In political writing lying and misleading and whipping up hysteria is now commonplace. But what can you do? People don’t get the facts they deserve; that’s a misconception.

They get the “facts” they choose. They get the information they go looking for, to confirm their own prejudices. As long as those prejudices exist, there will be outlets to cater to them.

But as with Coutts, Celtic is a private entity. We do not have to accept custom, and we do not have to allow people in our house who would soil it with their dishonest behaviour.

The more I do this job the less tolerance I have for these people, and the less tolerance I have for our club’s stand on this. Because I absolutely do believe that certain actions justify bans. Basic criticism, no matter how hysterical, is fair enough … lying isn’t.

As I laid out some of my thinking on the away ticket situation and how it could be fixed, let me lay out how this could be done.

If a journalist writes a story that is provably untrue, or one which twists a club statement or a player interview or comments by the manager, and creates a misleading impression based on that, then that individual should be asked to explain that, by the Celtic media department, and if the decision makers at the club are unimpressed by their answer, that individual should be banned from Celtic Park for six months.

No appeals, no second chances, a straightforward ban.

A second offence for that individual should result in a ban for one full calendar year.

Needless to say, a third offence and that person should no longer be allowed to cover our club from the official media box under any circumstances, ever again.

But let’s not stop there, because every newsroom in the country also has a sports editor, and that person is the ultimate decision maker.

If Celtic banning someone twice does not force the sports editor to take action and get his or her employee under control, then in the event of a third offence that entire sports department should face a season-long ban.

I’ll go you further than that; if that same sports department has more than one offender in its ranks then it should get a six-month ban automatically.

And if the message isn’t clear enough then their strikes count as the company’s strikes; if that newsroom racks up three offences between its staff then the outlet gets banned for a year. If it reaches five over a two-year period, then that’s three strikes and you’re out until there’s new leadership at the top.

What Chris Jack wrote yesterday and what other outlets have repeated is as much a work of fiction as a piece of reportage. It flagrantly misrepresented the position of our club, and I have not the least doubt that Chris Jack was wholly aware of that when he wrote the piece.

His sports editor should never have allowed that to be published without the caveat that there was no suggestion that Celtic were even considering denying Ibrox an allocation.
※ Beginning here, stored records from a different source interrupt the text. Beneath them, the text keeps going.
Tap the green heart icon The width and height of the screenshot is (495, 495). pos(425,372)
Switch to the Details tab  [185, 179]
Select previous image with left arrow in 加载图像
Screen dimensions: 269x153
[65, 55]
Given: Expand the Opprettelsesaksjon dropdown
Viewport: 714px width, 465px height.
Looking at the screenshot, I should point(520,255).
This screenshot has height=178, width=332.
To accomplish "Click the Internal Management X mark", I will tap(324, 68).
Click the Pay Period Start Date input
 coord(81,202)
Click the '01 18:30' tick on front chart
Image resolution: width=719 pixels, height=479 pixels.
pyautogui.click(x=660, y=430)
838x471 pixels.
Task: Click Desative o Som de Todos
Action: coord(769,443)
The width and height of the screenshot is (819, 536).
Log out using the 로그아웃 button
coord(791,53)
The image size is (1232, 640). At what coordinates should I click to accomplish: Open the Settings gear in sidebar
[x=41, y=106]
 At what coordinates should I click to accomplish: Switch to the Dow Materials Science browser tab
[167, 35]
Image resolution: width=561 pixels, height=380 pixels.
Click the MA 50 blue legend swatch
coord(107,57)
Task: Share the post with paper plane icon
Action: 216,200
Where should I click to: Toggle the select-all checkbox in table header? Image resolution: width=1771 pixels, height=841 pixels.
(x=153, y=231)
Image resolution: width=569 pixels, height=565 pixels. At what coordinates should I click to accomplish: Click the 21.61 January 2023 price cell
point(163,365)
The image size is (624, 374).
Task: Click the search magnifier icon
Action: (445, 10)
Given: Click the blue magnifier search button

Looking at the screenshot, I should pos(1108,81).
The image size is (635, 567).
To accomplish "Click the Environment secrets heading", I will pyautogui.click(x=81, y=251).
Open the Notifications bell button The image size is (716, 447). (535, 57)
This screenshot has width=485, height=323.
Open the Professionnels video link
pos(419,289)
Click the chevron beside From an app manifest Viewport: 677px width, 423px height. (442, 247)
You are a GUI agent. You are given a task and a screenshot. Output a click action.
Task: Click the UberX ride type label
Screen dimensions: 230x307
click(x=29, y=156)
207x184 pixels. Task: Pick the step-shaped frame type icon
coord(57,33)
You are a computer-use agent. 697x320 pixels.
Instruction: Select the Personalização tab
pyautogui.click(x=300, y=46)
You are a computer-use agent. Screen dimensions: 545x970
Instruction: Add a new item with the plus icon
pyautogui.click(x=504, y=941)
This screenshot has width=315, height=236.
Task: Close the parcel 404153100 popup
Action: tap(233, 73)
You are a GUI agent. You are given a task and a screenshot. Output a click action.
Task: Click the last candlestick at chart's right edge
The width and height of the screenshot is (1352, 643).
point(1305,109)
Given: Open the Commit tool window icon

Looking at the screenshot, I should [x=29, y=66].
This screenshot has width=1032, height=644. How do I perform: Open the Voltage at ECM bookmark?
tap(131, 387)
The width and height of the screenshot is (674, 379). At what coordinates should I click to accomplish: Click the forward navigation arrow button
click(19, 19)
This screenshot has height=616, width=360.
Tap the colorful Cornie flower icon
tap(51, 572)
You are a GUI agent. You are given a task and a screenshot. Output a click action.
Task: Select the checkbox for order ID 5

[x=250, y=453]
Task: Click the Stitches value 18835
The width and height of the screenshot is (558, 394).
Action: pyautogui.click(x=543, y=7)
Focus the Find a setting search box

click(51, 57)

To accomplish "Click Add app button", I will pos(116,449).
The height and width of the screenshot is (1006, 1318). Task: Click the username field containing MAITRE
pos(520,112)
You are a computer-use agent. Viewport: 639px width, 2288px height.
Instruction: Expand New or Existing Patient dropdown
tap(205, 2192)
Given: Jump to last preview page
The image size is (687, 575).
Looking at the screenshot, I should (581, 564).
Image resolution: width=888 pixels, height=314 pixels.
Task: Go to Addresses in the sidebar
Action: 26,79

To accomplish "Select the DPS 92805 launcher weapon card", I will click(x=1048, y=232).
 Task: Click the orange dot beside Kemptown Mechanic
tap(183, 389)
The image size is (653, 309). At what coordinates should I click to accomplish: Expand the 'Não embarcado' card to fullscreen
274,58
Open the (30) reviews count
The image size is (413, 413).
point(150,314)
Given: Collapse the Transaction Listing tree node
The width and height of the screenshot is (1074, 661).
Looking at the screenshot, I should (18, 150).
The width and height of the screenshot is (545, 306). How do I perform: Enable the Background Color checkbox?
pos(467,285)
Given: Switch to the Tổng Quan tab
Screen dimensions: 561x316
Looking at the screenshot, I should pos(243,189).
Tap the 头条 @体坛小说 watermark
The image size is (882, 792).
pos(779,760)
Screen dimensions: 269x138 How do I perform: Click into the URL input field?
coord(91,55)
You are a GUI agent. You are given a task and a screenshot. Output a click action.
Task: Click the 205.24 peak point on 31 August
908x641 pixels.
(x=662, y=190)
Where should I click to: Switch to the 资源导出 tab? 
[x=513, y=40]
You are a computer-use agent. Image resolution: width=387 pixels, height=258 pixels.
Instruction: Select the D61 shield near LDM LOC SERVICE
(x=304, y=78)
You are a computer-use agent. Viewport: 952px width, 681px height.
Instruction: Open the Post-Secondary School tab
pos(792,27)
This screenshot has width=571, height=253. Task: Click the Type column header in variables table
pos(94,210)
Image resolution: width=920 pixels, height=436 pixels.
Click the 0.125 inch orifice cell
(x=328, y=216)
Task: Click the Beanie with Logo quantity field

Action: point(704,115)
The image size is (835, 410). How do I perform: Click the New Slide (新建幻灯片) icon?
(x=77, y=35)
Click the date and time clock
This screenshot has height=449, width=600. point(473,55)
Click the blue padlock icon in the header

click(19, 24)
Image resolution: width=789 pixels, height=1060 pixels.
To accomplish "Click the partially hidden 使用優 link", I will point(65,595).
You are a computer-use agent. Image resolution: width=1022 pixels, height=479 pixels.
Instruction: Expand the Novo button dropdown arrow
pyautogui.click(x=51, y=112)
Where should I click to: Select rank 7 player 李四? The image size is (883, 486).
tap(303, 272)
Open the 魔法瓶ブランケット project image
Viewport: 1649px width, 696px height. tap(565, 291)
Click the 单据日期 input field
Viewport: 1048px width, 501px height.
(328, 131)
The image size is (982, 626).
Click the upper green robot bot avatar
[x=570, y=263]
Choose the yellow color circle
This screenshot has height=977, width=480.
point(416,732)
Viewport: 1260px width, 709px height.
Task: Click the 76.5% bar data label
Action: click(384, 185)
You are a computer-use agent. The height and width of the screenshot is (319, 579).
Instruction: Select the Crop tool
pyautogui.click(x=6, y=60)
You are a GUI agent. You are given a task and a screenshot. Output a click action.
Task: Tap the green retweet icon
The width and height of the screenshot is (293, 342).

He should certainly never have been allowed to characterise an offer which was identical to the one Celtic rejected last season as a “fresh start” and an “olive branch”, which any sports editor knows to be a lie.

As far as I’m concerned, the basic failure to hold Jack to any standard of accountability makes his offence one that the entire sports department shares some responsibility for, from the editor down to the lowliest member of the digital media team, and it is only right and proper that his conduct should carry a collective consequence for them all.

Strike one of five.

Let the honest pros within that organisation demand that the editor gets its man into line behind the simple task of reporting the facts, lest they suffer for for his conduct.

These people are never, ever going to up their game voluntarily, and as they depend on access then it’s time that we imposed on them the standards that they are unwilling to adopt themselves.

And since copying Celtic is what other clubs do it will not be long until these measures are adopted across the boards … and not before time.